◆ **Problem to work on**: Your answer is the lines from the one that has "Click 'node:internal/streams/destroy:157:8' reference" through the last line of the records below, retyped exactly and alone.

◆ **Record extracts**:
● ● ● ●
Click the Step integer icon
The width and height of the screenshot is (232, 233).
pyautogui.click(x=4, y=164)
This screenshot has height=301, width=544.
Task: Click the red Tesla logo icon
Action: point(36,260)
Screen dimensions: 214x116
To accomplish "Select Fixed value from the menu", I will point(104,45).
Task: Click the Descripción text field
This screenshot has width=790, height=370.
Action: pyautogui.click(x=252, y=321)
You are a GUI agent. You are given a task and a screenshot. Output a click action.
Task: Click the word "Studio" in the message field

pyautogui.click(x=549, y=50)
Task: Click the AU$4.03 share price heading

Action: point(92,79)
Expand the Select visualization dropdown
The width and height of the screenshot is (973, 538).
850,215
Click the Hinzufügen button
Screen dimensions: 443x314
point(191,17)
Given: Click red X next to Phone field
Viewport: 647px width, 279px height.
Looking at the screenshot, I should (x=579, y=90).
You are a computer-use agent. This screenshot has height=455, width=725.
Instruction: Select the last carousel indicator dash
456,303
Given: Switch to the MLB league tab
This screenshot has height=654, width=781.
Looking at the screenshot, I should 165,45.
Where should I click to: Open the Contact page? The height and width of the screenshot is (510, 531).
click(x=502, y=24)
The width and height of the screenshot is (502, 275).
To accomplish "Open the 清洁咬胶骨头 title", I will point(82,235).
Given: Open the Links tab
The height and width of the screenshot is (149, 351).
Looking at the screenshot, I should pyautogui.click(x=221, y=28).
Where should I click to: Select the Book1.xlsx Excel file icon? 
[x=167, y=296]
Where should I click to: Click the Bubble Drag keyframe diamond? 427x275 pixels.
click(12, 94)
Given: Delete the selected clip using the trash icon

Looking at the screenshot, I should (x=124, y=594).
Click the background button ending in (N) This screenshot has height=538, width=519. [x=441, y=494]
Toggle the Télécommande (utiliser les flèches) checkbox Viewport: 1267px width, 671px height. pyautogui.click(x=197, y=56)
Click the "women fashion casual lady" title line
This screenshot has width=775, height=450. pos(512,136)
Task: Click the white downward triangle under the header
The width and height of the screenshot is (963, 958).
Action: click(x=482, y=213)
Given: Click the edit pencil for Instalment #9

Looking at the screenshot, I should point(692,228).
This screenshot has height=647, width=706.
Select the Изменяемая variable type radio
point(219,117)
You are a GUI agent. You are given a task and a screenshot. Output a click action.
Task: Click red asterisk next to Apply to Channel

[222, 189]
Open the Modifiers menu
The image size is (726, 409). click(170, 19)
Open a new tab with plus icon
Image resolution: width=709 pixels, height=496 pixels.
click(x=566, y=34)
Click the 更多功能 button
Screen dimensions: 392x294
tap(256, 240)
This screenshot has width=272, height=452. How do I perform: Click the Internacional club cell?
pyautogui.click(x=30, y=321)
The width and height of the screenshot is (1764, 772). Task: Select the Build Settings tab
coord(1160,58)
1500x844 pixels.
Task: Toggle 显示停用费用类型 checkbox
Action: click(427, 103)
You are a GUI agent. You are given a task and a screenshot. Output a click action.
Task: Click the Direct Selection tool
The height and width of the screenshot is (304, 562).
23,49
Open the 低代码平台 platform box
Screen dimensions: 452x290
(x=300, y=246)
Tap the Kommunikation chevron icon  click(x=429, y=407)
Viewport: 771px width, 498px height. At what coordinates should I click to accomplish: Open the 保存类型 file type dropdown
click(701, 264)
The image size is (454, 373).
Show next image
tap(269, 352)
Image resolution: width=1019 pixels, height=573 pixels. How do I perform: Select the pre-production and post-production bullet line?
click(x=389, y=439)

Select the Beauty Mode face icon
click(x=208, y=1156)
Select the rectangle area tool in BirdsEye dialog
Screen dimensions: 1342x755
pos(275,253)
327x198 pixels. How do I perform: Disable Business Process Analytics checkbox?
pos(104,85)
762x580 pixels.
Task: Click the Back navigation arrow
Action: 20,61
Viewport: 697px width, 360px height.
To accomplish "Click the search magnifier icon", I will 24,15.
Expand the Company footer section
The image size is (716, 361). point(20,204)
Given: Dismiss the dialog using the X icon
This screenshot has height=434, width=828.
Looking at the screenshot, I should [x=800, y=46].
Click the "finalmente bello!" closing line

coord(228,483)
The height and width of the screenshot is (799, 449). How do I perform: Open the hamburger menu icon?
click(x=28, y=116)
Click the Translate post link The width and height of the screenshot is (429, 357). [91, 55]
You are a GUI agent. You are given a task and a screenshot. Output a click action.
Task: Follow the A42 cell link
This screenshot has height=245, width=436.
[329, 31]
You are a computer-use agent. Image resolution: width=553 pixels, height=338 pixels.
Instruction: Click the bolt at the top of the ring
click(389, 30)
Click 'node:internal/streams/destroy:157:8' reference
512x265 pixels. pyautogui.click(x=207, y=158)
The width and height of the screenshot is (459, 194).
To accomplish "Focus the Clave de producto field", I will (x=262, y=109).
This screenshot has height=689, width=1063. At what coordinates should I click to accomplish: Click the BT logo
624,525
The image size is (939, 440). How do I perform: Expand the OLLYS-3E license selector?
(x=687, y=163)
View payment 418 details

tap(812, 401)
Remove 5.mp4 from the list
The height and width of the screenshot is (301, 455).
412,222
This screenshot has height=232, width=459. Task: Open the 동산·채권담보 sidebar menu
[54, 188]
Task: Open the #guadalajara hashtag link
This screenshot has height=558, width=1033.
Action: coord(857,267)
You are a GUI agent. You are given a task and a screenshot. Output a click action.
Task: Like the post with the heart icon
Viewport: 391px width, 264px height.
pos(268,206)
● ● ● ●
◆ **Response**:
Click 'node:internal/streams/destroy:157:8' reference
512x265 pixels. pyautogui.click(x=207, y=158)
The width and height of the screenshot is (459, 194).
To accomplish "Focus the Clave de producto field", I will (x=262, y=109).
This screenshot has height=689, width=1063. At what coordinates should I click to accomplish: Click the BT logo
624,525
The image size is (939, 440). How do I perform: Expand the OLLYS-3E license selector?
(x=687, y=163)
View payment 418 details

tap(812, 401)
Remove 5.mp4 from the list
The height and width of the screenshot is (301, 455).
412,222
This screenshot has height=232, width=459. Task: Open the 동산·채권담보 sidebar menu
[54, 188]
Task: Open the #guadalajara hashtag link
This screenshot has height=558, width=1033.
Action: coord(857,267)
You are a GUI agent. You are given a task and a screenshot. Output a click action.
Task: Like the post with the heart icon
Viewport: 391px width, 264px height.
pos(268,206)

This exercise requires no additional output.